(Working data)

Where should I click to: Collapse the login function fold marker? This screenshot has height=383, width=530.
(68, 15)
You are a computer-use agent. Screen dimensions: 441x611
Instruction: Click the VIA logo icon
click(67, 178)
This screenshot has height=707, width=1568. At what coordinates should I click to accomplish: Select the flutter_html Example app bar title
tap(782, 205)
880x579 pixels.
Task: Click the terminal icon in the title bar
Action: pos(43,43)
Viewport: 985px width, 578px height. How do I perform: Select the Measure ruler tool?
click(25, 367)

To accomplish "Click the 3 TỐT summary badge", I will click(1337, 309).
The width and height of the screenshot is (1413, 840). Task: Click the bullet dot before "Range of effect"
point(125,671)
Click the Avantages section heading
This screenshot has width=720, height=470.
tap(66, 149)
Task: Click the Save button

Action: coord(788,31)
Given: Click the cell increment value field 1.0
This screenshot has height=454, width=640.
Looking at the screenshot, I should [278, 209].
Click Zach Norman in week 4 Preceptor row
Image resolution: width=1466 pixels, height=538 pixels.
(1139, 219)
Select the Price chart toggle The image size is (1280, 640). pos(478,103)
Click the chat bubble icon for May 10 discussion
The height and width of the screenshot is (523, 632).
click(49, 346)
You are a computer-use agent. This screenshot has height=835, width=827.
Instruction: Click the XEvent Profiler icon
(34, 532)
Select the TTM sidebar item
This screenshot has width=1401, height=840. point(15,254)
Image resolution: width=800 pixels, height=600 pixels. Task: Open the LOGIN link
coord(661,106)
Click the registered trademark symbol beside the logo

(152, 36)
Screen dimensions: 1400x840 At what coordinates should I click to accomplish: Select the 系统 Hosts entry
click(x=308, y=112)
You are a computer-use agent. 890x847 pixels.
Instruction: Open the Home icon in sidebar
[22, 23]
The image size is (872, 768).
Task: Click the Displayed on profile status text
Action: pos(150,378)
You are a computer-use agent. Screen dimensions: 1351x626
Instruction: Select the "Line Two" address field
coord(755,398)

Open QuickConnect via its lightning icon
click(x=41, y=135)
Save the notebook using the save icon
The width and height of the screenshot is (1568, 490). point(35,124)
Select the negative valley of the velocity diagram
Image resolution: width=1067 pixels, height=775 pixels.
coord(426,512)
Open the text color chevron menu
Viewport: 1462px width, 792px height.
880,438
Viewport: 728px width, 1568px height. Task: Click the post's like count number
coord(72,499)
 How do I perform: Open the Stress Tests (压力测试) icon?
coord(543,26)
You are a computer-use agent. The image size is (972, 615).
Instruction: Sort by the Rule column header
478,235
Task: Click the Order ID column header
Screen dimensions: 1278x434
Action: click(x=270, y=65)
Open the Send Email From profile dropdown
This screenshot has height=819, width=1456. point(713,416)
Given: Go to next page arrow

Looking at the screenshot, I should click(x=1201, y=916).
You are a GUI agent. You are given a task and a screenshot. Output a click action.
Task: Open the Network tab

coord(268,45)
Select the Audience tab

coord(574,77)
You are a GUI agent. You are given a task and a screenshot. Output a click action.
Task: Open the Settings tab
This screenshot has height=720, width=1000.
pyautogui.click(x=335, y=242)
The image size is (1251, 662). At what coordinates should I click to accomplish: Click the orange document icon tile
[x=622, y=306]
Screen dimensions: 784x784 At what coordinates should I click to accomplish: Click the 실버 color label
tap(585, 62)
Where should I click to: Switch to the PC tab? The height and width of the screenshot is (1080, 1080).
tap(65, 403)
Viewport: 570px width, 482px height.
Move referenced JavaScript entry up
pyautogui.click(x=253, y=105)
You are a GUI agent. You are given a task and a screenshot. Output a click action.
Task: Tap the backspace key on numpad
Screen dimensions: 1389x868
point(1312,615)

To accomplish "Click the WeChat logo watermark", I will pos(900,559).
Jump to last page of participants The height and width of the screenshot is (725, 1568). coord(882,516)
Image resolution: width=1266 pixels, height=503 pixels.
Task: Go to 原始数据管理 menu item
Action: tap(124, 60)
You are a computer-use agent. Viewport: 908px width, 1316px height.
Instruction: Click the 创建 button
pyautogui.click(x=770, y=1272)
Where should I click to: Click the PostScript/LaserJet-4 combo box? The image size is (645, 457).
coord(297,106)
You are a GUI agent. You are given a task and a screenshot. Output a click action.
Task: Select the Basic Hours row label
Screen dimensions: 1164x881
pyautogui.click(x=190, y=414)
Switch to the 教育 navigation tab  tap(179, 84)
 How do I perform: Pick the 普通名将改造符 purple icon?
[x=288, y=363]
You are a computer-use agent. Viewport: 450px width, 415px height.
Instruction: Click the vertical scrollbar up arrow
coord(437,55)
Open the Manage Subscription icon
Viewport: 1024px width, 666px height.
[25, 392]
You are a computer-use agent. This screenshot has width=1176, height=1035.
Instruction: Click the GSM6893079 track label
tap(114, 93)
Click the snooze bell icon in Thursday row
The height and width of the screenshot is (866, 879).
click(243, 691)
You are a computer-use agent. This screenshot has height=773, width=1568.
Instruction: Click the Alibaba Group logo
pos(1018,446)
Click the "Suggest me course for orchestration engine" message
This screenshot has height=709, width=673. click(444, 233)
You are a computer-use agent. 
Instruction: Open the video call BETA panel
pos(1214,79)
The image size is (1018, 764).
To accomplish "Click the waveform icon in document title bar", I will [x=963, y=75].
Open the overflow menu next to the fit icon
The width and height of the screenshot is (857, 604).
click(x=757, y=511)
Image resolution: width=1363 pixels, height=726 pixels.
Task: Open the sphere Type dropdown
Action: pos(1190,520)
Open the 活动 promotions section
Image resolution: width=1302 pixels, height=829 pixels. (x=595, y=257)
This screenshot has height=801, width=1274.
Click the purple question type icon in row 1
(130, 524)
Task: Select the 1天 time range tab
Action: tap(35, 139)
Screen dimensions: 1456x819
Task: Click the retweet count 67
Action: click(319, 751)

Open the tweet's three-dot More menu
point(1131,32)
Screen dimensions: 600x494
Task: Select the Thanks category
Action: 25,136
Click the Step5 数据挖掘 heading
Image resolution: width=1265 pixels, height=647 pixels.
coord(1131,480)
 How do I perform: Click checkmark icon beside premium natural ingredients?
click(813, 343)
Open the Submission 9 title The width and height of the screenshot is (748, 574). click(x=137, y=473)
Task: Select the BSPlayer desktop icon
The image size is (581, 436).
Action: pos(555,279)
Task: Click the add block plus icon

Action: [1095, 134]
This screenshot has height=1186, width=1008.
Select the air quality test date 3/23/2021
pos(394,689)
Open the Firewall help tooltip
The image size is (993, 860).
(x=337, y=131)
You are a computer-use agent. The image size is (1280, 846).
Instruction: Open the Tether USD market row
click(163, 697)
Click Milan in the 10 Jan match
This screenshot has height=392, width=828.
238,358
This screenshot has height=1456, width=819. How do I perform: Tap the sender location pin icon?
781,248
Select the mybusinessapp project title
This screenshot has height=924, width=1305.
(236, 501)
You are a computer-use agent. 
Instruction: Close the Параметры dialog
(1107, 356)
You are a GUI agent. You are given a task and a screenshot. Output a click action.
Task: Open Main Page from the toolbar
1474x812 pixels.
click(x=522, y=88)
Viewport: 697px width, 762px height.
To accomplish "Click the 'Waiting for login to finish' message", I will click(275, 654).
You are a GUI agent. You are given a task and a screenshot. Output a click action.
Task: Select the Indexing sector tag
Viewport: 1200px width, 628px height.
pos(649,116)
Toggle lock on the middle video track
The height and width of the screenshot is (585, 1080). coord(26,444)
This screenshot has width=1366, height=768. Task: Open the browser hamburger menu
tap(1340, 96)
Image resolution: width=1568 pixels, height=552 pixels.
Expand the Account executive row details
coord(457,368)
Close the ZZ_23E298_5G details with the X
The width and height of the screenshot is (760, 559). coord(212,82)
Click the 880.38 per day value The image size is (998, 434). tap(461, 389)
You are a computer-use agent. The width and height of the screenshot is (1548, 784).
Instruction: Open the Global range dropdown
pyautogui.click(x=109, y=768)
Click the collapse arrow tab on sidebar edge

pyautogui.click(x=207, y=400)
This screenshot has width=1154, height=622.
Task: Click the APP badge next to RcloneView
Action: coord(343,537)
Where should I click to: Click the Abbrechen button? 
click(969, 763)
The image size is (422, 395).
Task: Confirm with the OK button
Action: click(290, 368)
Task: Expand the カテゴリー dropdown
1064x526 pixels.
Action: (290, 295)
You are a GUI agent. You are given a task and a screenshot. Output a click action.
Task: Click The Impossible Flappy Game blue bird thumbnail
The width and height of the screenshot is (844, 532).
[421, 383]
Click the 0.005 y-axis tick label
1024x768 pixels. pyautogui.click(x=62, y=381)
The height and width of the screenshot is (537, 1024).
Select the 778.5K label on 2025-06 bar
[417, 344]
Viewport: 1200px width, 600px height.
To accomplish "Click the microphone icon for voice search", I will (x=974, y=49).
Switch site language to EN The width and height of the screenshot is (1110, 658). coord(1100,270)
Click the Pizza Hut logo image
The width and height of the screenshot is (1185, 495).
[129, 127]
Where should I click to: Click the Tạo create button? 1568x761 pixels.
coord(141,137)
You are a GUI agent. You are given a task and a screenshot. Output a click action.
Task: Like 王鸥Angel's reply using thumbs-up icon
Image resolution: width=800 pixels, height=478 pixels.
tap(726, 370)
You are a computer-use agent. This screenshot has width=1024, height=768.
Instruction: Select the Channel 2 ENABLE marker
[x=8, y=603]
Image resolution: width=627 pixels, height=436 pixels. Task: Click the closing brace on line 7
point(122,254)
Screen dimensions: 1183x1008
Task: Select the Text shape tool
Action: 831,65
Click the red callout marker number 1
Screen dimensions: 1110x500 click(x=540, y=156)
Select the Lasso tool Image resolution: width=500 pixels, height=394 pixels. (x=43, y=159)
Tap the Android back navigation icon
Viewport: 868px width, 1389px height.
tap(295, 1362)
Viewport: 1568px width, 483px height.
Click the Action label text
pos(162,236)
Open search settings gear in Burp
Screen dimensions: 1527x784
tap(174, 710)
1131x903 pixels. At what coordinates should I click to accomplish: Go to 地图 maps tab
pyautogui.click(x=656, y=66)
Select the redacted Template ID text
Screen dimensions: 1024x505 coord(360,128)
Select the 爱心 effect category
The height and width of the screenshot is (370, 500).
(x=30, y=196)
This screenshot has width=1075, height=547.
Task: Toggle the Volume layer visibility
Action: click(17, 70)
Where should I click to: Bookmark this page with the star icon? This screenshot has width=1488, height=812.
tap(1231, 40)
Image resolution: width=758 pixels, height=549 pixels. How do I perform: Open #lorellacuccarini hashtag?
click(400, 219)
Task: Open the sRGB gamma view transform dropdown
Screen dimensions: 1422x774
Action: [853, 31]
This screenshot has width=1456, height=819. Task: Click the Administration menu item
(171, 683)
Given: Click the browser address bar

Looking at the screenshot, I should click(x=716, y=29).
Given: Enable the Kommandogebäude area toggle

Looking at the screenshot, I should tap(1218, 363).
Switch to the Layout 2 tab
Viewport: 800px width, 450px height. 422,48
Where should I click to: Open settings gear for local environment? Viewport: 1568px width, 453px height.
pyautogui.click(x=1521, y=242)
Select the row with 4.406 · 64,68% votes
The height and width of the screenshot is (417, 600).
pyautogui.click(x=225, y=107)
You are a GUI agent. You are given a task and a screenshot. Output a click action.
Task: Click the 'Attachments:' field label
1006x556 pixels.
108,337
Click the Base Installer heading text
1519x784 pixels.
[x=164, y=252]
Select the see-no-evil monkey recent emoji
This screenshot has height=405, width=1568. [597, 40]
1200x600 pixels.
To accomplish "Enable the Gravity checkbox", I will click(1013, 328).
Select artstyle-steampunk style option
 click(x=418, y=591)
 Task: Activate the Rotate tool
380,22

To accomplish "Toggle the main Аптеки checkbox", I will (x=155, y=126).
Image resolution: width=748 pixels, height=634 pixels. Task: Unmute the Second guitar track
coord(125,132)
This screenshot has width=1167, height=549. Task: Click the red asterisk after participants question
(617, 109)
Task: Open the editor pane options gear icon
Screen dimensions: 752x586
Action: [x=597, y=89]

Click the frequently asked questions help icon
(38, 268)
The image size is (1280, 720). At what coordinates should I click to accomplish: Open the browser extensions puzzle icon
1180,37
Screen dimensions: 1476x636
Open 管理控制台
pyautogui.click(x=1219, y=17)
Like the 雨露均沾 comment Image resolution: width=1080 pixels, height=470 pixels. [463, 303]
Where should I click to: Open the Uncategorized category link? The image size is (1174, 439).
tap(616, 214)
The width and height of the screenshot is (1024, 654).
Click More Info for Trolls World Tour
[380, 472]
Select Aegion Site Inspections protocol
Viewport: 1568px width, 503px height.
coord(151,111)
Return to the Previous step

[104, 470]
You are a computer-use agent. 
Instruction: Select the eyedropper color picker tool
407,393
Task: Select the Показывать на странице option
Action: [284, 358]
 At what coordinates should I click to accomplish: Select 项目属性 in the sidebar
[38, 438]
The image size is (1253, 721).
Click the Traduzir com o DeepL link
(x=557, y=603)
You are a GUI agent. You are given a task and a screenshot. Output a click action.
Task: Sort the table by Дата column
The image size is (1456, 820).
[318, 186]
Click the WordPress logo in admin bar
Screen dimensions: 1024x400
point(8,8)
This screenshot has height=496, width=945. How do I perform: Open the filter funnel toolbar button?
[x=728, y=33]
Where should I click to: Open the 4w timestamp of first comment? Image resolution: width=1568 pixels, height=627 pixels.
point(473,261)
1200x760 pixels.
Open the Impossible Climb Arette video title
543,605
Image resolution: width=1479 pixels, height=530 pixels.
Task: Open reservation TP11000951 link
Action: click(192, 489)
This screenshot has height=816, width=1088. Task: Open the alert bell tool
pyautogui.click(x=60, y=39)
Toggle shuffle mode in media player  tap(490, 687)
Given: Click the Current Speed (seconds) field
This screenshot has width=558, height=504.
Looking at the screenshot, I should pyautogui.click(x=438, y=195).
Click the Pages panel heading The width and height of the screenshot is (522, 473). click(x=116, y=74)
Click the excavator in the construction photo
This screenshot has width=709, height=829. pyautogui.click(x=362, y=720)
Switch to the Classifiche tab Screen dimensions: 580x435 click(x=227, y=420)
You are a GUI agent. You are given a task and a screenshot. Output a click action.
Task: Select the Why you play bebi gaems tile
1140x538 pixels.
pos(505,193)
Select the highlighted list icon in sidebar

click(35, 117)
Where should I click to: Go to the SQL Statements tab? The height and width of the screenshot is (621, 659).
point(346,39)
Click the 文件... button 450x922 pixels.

(End Working data)

_Description of the task_: In the data above, find the line with "Open the Send Email From profile dropdown" and the line with "Viewport: 570px width, 482px height.". Retype both, plus every line between them, exactly.

_Your response_:
Open the Send Email From profile dropdown
This screenshot has height=819, width=1456. point(713,416)
Given: Go to next page arrow

Looking at the screenshot, I should click(x=1201, y=916).
You are a GUI agent. You are given a task and a screenshot. Output a click action.
Task: Open the Network tab

coord(268,45)
Select the Audience tab

coord(574,77)
You are a GUI agent. You are given a task and a screenshot. Output a click action.
Task: Open the Settings tab
This screenshot has height=720, width=1000.
pyautogui.click(x=335, y=242)
The image size is (1251, 662). At what coordinates should I click to accomplish: Click the orange document icon tile
[x=622, y=306]
Screen dimensions: 784x784 At what coordinates should I click to accomplish: Click the 실버 color label
tap(585, 62)
Where should I click to: Switch to the PC tab? The height and width of the screenshot is (1080, 1080).
tap(65, 403)
Viewport: 570px width, 482px height.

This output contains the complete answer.